State only the count of lines in the listing below that hold "date".

###

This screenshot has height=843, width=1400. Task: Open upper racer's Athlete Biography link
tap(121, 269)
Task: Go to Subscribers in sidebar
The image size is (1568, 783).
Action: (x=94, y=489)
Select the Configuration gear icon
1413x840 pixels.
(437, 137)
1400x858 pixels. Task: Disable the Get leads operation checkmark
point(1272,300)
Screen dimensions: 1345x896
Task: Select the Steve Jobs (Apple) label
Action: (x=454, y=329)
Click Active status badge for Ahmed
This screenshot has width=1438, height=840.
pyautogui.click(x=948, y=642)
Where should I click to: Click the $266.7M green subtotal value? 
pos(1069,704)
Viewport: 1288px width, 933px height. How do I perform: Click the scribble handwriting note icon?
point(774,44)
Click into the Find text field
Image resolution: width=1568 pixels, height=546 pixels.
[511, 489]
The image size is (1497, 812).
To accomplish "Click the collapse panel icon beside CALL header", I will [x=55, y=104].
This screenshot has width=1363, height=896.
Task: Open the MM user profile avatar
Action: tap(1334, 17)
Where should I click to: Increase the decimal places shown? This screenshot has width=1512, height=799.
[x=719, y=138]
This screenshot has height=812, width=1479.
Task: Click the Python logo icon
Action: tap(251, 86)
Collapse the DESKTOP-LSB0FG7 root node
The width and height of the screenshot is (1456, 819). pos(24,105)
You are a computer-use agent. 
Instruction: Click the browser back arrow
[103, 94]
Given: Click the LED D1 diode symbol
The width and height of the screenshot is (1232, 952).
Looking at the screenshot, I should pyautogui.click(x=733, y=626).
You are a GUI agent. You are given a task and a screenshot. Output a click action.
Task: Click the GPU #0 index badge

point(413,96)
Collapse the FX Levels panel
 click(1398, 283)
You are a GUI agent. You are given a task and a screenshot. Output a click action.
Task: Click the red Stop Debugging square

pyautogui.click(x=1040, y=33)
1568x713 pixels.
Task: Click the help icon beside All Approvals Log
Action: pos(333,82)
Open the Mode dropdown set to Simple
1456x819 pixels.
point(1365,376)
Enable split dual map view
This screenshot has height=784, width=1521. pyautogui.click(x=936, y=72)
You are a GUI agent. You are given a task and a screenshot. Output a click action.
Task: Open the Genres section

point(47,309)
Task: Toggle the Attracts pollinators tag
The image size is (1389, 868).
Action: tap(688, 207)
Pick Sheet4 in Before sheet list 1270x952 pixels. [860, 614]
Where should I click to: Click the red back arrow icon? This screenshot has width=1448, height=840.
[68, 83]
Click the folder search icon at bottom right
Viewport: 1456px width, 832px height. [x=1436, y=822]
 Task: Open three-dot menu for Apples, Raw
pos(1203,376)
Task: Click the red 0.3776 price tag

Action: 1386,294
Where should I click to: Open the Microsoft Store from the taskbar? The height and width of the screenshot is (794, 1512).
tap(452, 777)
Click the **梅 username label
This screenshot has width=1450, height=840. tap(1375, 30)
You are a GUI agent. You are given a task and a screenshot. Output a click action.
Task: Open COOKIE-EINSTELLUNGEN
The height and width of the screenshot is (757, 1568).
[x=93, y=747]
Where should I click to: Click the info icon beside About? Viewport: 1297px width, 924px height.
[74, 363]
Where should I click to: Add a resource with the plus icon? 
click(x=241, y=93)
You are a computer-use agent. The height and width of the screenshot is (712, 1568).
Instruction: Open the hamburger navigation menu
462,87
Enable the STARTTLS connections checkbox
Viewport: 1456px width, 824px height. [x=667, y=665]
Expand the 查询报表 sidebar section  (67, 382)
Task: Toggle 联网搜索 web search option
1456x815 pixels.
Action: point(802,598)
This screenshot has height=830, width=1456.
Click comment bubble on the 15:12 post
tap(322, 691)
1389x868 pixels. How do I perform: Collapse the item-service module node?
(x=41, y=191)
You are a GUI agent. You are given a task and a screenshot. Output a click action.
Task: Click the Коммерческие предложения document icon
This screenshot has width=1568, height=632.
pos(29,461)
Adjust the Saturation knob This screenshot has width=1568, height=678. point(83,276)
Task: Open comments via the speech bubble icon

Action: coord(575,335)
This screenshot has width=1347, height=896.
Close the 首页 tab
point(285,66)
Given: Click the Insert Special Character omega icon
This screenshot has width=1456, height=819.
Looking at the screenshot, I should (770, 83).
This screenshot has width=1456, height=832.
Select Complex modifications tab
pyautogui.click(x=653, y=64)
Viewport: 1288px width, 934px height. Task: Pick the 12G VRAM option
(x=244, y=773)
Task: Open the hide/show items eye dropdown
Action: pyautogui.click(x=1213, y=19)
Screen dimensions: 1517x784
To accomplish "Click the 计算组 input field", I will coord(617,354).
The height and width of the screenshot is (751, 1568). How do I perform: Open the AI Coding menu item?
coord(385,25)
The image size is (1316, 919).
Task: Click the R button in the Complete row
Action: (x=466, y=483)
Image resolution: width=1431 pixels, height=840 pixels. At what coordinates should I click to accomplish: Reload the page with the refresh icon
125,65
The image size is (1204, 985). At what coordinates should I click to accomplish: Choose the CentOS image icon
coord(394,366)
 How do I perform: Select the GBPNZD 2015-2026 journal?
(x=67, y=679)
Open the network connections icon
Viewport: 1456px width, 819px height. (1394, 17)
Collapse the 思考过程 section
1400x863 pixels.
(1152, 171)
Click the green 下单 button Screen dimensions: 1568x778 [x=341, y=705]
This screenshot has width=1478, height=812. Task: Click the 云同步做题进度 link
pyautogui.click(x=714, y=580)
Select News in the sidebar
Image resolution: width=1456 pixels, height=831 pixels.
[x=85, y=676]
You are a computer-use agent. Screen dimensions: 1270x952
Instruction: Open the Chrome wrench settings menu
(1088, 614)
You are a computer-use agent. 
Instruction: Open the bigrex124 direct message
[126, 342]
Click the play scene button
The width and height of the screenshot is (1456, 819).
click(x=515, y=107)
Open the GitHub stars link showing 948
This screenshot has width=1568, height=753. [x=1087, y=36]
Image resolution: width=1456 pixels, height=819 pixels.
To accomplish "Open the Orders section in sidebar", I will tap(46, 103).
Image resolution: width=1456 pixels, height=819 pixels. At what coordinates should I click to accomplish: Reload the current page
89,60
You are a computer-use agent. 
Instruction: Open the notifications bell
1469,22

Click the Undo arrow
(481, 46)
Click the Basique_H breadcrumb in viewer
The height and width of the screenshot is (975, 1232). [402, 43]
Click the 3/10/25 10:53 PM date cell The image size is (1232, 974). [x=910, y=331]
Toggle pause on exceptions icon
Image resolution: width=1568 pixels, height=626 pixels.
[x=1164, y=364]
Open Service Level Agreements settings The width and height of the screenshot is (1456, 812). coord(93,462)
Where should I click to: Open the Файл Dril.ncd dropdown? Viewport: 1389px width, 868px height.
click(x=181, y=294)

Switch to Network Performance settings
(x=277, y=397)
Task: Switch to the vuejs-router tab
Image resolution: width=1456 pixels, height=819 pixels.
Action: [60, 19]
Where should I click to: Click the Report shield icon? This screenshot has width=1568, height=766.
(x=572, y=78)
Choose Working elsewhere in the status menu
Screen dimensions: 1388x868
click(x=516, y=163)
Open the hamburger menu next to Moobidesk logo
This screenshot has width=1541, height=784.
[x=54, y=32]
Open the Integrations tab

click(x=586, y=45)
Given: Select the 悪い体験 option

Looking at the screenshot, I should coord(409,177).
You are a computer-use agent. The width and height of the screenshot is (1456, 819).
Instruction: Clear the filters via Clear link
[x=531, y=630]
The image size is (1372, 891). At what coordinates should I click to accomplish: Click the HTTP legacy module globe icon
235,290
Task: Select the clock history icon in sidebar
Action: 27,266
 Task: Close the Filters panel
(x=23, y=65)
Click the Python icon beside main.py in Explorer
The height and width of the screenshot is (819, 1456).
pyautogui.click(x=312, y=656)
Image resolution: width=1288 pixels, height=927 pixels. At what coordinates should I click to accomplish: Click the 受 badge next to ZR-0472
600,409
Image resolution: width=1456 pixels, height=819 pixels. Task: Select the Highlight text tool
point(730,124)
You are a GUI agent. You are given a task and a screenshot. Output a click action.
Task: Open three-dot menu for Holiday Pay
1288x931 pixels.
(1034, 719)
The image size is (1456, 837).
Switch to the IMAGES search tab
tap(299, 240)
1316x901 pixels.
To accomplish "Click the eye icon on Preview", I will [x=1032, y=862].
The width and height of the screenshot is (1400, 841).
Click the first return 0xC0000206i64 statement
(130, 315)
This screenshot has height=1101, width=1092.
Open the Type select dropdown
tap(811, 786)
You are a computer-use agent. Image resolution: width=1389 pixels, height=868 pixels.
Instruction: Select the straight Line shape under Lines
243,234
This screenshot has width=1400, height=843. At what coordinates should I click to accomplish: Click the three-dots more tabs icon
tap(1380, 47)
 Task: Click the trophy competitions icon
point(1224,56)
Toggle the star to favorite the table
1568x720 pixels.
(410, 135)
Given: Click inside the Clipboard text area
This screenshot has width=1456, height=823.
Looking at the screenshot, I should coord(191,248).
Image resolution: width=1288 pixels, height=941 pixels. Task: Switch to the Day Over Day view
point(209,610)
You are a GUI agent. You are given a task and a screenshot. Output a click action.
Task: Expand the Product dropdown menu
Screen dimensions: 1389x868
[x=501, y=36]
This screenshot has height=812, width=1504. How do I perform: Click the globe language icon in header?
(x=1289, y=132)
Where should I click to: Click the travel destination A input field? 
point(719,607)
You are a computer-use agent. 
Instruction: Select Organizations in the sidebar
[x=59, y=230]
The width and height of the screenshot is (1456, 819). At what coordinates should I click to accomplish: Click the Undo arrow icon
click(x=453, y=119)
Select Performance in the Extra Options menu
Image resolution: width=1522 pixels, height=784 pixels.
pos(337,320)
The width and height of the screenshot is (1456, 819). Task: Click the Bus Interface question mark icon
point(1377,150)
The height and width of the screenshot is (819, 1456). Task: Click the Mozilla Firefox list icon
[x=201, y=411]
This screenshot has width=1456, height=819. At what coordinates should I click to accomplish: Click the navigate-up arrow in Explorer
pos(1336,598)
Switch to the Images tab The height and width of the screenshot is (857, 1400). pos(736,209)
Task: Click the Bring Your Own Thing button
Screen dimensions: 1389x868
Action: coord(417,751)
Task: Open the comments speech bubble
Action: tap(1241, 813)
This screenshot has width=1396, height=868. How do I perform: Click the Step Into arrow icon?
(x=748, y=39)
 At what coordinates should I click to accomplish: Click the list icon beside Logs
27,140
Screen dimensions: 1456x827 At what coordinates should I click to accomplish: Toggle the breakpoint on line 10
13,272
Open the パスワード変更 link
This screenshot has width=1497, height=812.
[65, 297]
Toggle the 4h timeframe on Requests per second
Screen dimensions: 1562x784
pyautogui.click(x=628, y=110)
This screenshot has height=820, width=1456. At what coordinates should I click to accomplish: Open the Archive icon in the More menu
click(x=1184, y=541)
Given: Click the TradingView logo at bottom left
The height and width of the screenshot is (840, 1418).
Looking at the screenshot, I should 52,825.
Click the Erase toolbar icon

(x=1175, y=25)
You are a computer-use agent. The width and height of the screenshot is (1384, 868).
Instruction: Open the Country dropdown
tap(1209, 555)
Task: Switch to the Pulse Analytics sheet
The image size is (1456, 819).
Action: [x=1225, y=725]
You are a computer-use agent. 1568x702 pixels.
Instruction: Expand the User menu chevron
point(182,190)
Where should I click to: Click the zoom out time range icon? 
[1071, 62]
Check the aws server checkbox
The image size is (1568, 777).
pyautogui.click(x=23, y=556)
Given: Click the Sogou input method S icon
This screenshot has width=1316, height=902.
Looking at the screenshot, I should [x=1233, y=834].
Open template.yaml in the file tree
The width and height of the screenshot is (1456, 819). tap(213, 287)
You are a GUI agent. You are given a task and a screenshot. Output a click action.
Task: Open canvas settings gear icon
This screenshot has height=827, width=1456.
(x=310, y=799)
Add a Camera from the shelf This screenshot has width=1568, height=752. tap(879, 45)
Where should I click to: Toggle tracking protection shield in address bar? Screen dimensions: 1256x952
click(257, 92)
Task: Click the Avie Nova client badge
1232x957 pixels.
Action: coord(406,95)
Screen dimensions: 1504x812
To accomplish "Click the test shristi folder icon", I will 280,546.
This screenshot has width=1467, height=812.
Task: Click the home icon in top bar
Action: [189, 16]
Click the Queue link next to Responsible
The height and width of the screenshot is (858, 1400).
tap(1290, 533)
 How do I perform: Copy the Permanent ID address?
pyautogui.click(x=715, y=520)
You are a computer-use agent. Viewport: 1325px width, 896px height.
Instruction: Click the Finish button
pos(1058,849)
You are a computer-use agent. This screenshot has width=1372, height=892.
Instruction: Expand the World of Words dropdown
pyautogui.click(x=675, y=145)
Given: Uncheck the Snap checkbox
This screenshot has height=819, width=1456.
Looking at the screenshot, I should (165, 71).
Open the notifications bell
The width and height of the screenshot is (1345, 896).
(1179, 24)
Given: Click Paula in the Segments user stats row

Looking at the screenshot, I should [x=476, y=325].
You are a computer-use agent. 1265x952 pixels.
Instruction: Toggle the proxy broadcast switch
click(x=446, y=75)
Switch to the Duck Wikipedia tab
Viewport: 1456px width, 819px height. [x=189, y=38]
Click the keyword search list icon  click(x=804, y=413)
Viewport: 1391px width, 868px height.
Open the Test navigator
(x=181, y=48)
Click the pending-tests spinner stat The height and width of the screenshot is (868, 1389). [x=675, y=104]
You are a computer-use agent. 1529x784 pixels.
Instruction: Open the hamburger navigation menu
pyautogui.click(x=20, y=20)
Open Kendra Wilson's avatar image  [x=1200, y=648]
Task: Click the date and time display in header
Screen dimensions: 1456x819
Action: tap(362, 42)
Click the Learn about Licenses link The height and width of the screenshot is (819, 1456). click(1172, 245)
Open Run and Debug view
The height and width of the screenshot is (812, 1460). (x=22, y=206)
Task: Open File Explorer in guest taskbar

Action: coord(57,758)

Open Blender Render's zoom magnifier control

###

[Solution to the exercise] 2